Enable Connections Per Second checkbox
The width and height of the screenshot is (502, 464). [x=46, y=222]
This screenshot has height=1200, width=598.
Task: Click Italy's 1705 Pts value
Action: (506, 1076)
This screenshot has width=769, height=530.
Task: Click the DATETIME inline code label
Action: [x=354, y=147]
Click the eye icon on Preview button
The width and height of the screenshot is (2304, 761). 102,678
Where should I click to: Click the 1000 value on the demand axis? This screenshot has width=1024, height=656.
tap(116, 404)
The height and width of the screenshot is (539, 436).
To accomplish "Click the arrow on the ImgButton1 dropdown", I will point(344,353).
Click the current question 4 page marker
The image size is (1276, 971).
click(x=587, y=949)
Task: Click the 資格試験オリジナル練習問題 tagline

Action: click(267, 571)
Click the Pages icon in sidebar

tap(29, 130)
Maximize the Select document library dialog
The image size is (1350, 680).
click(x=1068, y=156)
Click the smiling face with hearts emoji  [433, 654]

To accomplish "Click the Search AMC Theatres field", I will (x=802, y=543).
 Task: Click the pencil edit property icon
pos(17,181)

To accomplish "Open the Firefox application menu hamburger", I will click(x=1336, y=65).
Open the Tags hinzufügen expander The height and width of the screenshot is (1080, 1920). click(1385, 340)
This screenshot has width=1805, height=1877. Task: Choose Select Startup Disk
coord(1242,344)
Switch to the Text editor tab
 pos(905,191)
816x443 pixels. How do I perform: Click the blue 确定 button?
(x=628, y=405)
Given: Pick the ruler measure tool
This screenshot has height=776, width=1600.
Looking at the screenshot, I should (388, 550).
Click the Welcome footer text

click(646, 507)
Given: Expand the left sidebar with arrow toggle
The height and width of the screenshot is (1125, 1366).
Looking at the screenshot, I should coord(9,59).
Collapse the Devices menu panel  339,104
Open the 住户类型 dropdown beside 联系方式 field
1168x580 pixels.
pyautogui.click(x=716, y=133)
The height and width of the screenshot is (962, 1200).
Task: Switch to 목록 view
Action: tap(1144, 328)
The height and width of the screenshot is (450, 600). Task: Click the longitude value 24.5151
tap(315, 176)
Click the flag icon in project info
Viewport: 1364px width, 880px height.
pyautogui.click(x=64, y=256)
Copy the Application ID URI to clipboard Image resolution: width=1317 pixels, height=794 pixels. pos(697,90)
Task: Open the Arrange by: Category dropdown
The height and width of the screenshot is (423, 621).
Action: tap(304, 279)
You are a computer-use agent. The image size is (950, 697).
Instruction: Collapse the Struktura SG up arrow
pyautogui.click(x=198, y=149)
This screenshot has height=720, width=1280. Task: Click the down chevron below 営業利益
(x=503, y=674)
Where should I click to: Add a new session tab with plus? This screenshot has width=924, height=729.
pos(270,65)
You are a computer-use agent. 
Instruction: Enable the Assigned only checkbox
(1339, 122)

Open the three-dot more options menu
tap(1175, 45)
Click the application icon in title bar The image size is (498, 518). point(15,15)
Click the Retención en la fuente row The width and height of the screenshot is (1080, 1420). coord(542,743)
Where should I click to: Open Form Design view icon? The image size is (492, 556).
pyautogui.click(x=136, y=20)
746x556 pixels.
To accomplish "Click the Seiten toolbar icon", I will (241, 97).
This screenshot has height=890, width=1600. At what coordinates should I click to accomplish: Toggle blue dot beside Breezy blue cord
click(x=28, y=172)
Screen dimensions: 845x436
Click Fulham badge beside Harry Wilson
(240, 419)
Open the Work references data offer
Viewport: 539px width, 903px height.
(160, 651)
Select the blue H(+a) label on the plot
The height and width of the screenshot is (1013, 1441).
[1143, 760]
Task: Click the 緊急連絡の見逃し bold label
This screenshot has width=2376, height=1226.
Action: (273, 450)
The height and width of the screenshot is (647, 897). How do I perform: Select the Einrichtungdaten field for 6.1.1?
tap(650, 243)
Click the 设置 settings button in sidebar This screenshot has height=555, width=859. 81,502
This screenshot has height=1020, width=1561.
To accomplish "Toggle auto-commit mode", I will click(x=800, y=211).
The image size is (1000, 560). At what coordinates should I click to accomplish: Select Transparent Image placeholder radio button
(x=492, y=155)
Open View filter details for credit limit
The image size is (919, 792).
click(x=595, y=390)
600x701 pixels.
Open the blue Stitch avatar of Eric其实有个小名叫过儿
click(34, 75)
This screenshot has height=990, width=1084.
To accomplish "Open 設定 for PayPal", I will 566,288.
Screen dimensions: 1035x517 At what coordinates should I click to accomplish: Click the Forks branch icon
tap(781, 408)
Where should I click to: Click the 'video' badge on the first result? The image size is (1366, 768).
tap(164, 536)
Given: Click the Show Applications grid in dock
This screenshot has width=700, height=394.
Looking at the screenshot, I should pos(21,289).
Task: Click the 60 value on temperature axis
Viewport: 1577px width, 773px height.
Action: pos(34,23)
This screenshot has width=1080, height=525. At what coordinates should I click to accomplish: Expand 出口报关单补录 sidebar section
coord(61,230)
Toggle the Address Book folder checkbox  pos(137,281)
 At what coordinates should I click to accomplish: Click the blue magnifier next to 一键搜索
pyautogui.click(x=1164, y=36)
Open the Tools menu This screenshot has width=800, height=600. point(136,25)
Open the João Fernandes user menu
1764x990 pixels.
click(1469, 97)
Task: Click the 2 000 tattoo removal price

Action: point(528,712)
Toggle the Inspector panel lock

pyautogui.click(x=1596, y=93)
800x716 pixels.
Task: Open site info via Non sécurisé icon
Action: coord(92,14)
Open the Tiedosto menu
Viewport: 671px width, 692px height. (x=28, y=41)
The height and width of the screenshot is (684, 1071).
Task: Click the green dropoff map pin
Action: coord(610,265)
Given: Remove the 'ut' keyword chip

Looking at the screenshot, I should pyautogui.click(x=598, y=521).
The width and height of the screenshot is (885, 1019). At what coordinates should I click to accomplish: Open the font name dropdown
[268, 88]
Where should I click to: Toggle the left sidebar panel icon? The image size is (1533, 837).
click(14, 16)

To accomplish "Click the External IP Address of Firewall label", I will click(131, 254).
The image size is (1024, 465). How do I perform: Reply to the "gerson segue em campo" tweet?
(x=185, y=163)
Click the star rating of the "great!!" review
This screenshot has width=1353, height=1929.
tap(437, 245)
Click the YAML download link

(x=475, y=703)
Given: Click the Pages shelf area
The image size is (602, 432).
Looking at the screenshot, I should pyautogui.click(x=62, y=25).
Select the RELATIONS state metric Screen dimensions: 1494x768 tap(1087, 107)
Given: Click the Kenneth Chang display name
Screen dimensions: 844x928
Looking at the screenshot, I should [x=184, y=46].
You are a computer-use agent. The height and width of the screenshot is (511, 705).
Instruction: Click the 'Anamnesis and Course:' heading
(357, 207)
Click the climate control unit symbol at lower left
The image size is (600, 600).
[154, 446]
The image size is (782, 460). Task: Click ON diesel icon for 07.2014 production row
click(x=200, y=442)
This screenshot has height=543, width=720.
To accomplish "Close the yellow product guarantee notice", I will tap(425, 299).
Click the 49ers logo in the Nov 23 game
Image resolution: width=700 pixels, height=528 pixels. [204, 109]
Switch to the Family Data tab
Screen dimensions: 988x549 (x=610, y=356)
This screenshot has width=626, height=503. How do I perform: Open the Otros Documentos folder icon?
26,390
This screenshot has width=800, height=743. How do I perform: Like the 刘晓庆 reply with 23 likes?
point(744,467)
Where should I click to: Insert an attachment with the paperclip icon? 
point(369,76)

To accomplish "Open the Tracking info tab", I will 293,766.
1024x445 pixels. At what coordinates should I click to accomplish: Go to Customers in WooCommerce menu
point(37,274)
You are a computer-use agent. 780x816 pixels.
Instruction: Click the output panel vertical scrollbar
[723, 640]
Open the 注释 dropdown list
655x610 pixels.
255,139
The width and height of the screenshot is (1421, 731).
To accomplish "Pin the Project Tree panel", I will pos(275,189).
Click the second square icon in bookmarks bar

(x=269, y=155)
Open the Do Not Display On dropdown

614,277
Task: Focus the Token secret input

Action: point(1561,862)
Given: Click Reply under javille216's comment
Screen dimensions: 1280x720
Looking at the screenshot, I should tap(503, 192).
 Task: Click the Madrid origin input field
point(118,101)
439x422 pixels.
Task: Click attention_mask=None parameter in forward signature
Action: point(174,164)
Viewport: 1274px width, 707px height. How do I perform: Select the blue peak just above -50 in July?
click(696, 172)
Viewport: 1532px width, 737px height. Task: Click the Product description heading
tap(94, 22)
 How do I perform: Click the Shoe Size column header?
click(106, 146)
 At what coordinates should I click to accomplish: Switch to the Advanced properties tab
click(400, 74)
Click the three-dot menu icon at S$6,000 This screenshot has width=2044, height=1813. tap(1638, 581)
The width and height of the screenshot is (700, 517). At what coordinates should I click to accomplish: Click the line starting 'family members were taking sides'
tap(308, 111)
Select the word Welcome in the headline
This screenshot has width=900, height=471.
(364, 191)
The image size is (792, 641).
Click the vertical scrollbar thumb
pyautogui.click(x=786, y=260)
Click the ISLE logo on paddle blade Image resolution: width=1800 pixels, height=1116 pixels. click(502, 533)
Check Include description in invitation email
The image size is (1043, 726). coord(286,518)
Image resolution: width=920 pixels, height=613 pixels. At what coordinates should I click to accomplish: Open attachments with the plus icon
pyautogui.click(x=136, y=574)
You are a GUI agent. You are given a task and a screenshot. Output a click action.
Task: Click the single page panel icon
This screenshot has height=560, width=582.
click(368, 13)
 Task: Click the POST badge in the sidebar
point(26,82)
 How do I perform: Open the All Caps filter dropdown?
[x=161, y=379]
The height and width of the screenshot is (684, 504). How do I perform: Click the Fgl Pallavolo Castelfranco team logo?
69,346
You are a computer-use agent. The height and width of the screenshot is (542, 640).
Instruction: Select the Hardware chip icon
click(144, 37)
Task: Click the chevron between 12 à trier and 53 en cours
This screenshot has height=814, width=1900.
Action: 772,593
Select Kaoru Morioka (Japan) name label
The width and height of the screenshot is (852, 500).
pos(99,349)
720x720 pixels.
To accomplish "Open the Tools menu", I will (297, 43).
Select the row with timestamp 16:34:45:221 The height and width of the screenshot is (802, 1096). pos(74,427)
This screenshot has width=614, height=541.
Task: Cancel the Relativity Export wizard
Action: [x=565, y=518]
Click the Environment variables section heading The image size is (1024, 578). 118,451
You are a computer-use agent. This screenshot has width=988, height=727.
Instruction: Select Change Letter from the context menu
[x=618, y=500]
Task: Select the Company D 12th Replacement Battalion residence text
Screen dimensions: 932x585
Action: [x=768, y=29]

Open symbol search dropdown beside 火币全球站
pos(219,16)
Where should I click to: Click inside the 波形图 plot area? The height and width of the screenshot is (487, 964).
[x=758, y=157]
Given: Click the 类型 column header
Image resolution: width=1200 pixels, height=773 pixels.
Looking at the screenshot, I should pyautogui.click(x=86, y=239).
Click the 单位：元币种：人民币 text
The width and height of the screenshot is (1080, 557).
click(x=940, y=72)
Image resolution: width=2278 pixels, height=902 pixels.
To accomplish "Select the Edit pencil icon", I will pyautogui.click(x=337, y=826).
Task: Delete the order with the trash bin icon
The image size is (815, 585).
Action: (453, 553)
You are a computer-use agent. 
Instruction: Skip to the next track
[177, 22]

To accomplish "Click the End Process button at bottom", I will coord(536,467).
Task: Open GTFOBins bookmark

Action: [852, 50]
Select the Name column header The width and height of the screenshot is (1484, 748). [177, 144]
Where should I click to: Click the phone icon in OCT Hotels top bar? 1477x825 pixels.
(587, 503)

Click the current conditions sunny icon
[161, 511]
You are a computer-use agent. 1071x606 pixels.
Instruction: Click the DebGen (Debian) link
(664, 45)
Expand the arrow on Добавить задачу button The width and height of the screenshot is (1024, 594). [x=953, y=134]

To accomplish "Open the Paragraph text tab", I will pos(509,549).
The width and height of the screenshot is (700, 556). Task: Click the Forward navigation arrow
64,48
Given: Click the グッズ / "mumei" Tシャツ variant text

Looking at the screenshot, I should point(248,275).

------------------------------------------------

Starting at the line that contains "You are a computer-use agent. 1071x606", copy each line through the last one in the records, exactly, and output nothing else.

You are a computer-use agent. 1071x606 pixels.
Instruction: Click the DebGen (Debian) link
(664, 45)
Expand the arrow on Добавить задачу button The width and height of the screenshot is (1024, 594). [x=953, y=134]

To accomplish "Open the Paragraph text tab", I will pos(509,549).
The width and height of the screenshot is (700, 556). Task: Click the Forward navigation arrow
64,48
Given: Click the グッズ / "mumei" Tシャツ variant text

Looking at the screenshot, I should point(248,275).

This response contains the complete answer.